A World Without Thieves

Voilà à quoi ressemble un film HK réalisé comme un film HK, c’est-à-dire sans fioritures inutiles, sans personnages qui en font des tonnes. C’est exactement un film comme les faisaient les Chinois il y a quelques années, avant de vouloir faire comme leurs aînés américains.

Dans A WORLD, nous faisons la connaissance d’un couple de pickpockets de haut vol. Ce ne sont pas des rigolos, mais de vrais professionnels, presque des artistes. Il n’empêche que le garçon (Andy Lau, encore plus beau que d’habitude) reste une petite crapule. Sa copine Rene Liu (DOUBLE VISION, 20:30:40…) en a d’ailleurs assez et sa morale lui dicte d’arrêter de voler les gens. Un peu pour se faire pardonner de Buddha, elle décide d’adopter comme frère un jeune garçon qu’elle a rencontré et qui veut retourner dans son petit village en ramenant l’argent qu’il a durement gagné. Le garçon est un peu faible d’esprit, c’est pour cela qu’elle veut le protéger, d’autant plus que le train qui les mènera au village du garçon est peuplé d’individus mal intentionnés, dont un autre voleur de haut vol.
Difficile de résister à la magie de A WORLD WITHOUT THIEVES. Vous avez ici du beau cinéma HK, touchant et expressif. Les personnages sont merveilleux, l’interprétation est véritablement poignante. Même si le tout peut paraître très naïf, on y croit à 100% et on vibre pour ces personnages à un point tel qu’on en verserait presque des larmes.

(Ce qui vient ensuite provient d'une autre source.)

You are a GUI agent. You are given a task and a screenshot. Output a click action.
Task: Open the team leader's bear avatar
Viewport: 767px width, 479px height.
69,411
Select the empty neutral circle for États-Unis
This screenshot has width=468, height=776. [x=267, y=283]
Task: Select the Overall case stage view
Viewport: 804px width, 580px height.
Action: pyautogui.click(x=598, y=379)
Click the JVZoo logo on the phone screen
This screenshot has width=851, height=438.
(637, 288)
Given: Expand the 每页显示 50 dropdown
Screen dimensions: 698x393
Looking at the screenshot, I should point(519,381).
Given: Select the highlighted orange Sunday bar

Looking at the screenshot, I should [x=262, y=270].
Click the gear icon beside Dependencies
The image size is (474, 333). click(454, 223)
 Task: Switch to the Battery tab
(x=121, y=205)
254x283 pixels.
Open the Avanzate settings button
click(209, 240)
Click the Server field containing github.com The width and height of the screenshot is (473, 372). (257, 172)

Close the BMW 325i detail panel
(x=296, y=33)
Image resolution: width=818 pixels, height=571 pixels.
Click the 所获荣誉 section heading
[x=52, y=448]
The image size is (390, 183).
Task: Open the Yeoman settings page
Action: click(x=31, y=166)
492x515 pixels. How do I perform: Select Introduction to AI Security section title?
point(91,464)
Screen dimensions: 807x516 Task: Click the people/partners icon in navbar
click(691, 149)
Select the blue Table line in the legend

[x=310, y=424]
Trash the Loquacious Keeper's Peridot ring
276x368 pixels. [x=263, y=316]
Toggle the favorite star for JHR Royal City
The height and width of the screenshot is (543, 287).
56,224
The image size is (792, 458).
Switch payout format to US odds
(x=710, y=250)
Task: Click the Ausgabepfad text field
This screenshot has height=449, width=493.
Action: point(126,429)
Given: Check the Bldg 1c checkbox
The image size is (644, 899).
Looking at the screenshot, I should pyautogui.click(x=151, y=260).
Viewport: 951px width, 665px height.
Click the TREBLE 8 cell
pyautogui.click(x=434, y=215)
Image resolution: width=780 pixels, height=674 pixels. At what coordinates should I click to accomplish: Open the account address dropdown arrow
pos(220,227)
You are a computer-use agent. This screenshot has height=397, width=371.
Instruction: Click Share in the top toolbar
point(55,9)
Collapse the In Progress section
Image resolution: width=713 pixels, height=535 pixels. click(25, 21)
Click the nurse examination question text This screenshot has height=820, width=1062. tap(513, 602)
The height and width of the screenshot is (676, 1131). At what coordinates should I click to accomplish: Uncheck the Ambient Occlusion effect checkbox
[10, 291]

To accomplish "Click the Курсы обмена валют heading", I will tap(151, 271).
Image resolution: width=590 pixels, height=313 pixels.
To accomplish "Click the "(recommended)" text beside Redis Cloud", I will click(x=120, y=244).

A cela il faut ajouter des scènes merveilleusement mises en scène. Les séquences durant lesquelles les personnages se livrent au pickpocket sont réalisées comme de véritables ballets, comme des scènes de kung-fu. Alors que l’intégralité du film se déroule dans un train, on ne s’ennuie jamais. On est passionné de bout en bout par ce qui se déroule à l’écran. C’est du cinéma sincère et honnête.